As a follow-up to @GregoryCurrie's answer, his answer reminded me of something a supervisor of mine at an earlier job did during the interviews: During one stage or sub-stage - most likely done with one other person assisting him with the interview - he asked a series of back-to-back questions, that were loosely of the following form:
Would you use / do you prefer Thesis A, or would you use / do you prefer Anthitheses B? Why?
Now, A and B were sometimes technical constructs of some sort, such as:
- Abstract classes vs. Interfaces
- Classes vs. Structs
- Pointers vs. References
- Etc.
However, sometimes they were other types of things instead:
- Doing the job quickly vs. Doing the job carefully
- Scrum vs. Other implementations of Agile
- Keeping it simple vs. Creating an extensive, heavily-engineered codebase
- Etc.
This was over four years ago, so I don't recall now what the questions were specifically - the ones he was asking were probably better, on average, than the ones above. However one thing that he tended to do with every question on the list was this: Each question was designed to usually receive back an answer of some form of, "Well, it depends..."
Well...depends on what exactly? And that was a major part of the answer. You had to give a reason. About 99-100% of the question's score depended on you giving a halfway decent reason.
And guess what? If you totally disagreed with him, he didn't care. He'd still give you full credit, basically under the following conditions:
- You gave a reason.
- The reason itself was at least sensible, whether he agreed with you or not.
- The most important part: You had thus demonstrated to him that you were cognizant of such matters, that you had spent time personally thinking about and analyzing these things, and that you were not simply working like a brainwashed robot, just blindly following whatever Person X or Website Y says without knowing anything about it yourself.
Personally I found that it worked very well, and the people that this man hired were generally very good to work with, in terms of software development and in terms of general team cohesiveness. It was one of the best experiences I've ever had working with other people.

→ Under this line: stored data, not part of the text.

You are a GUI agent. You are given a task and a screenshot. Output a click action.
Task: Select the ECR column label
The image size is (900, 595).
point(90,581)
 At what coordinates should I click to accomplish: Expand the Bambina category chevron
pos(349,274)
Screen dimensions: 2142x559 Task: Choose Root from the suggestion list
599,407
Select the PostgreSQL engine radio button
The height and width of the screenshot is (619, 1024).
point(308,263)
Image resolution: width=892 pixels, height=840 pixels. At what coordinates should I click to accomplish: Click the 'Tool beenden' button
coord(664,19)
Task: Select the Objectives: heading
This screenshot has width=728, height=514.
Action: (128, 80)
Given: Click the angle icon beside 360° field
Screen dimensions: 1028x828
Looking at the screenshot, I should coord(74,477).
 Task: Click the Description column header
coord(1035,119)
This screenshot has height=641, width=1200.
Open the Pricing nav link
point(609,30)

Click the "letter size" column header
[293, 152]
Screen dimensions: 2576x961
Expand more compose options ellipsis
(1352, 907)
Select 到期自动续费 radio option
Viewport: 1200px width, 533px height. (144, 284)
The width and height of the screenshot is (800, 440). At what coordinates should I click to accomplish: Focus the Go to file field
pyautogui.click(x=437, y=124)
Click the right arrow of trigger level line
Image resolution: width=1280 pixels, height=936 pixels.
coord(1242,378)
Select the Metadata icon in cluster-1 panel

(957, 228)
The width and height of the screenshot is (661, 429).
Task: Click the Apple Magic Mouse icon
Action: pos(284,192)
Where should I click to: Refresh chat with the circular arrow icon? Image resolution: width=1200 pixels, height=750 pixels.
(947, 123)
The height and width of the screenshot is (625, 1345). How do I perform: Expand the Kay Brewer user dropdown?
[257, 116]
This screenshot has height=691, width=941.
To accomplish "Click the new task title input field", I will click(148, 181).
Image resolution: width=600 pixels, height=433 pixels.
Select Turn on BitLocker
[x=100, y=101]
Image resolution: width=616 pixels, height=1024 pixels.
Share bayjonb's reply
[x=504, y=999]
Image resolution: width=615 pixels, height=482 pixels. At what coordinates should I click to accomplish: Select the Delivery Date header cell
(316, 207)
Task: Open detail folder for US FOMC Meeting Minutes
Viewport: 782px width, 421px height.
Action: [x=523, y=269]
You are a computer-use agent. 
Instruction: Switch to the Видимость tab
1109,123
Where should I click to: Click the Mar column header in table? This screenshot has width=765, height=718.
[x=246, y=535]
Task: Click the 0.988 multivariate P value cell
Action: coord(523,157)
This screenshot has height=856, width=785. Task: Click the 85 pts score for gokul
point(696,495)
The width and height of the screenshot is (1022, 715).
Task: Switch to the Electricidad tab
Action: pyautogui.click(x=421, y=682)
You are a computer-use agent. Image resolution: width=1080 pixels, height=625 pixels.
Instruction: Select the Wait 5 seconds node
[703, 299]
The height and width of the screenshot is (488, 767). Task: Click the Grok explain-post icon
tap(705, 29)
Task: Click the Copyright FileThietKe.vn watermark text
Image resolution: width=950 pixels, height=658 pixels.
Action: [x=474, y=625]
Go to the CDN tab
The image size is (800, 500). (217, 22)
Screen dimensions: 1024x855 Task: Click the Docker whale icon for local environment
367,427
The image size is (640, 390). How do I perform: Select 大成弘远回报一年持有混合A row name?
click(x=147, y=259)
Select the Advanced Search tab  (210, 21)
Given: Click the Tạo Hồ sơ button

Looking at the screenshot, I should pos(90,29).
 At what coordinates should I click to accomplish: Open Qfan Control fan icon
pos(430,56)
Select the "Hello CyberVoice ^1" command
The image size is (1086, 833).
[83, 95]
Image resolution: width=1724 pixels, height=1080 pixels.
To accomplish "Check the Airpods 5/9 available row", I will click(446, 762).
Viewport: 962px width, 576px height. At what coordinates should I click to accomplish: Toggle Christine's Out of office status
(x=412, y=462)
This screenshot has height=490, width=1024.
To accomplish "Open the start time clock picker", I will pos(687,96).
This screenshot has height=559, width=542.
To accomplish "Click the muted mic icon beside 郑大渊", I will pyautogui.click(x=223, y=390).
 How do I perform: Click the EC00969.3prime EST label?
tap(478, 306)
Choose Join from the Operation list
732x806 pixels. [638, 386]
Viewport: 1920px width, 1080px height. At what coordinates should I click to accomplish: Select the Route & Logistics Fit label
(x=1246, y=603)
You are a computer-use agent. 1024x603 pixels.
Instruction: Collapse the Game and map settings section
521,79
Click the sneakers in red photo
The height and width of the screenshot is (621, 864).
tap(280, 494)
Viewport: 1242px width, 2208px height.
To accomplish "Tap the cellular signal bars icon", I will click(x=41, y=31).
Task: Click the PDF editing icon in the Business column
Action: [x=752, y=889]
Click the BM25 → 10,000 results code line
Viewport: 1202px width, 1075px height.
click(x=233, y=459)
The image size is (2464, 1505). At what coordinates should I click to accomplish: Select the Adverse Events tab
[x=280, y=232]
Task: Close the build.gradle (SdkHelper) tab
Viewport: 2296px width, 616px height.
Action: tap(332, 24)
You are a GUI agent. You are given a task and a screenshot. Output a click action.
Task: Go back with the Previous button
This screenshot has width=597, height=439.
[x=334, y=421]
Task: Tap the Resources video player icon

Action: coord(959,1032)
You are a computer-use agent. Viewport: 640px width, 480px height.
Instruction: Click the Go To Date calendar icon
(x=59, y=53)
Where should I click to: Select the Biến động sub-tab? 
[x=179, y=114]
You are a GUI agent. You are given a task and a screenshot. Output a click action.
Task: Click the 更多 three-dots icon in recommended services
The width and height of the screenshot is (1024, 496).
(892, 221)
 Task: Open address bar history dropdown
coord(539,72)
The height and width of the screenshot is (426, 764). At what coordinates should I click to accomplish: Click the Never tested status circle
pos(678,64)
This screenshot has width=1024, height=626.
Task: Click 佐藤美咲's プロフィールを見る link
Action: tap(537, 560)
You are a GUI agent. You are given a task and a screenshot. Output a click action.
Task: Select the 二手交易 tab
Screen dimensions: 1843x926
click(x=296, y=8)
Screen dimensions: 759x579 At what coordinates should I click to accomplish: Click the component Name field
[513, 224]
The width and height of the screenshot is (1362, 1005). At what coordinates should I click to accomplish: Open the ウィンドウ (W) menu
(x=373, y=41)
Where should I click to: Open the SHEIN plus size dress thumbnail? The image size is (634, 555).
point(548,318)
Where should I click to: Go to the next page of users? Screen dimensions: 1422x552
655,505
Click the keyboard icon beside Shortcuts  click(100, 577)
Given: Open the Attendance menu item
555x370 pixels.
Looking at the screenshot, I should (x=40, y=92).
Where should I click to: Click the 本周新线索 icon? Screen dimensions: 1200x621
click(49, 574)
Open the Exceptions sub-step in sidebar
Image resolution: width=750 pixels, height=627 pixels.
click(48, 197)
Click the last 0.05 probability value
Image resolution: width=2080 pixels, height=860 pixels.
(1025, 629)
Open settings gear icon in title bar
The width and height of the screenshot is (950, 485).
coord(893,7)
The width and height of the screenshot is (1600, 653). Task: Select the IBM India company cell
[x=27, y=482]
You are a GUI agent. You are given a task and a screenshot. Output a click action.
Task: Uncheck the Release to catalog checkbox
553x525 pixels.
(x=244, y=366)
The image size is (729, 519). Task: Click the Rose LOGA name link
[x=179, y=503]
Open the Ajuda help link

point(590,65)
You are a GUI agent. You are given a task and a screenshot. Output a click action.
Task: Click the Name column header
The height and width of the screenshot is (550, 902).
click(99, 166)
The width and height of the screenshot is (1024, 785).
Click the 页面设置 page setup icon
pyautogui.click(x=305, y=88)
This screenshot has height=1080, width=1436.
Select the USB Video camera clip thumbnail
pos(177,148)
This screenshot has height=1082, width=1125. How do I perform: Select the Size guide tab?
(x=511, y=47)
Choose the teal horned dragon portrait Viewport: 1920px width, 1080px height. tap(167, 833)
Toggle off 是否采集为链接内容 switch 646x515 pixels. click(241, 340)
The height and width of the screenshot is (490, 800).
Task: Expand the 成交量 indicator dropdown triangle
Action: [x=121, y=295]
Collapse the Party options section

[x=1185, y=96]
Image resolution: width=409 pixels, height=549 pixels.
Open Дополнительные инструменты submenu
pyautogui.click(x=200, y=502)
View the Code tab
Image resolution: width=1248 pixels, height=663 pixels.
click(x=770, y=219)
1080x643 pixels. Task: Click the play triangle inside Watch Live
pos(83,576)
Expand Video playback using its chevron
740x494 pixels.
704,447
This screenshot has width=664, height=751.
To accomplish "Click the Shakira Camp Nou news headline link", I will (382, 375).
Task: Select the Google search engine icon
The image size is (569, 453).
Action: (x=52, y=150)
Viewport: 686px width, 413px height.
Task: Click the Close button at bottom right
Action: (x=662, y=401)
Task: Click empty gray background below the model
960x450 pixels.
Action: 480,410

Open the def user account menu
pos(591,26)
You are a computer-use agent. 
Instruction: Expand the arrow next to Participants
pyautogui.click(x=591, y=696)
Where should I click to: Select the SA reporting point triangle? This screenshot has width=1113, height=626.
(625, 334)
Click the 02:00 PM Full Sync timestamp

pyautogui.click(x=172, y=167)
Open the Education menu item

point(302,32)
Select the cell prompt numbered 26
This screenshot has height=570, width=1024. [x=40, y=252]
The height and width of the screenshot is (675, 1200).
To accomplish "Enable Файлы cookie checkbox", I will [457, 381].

So again, this is kind of supplementing Gregory Currie's answer, which reminded me of this interviewing technique. As for your question about abstract classes vs. interfaces, you could potentially even skip the "What is the difference between..." question, and you could optionally choose to just jump straight into:
Would you use / do you prefer abstract classes, or would you use / do you prefer interfaces? Why?
If they just say, "Interfaces," but they can't explain why, something's wrong. And really, something's wrong if they abandon abstract classes altogether, with or without a reason. They should personally be open to both (even though they'll probably want to usually employ interfaces, when it makes sense to do so).
However, even if they do say, "Interfaces 100%" - a suboptimal answer - they need to at least be able to give you a reason why. It needs to be a reason that shows that they have thought about this themselves - that their decision at least makes some kind of sense, and that it is their own decision, not just what somebody else told them.
One type of person this kind of question will help you hire is one who is curious, open-minded, and willing to grow.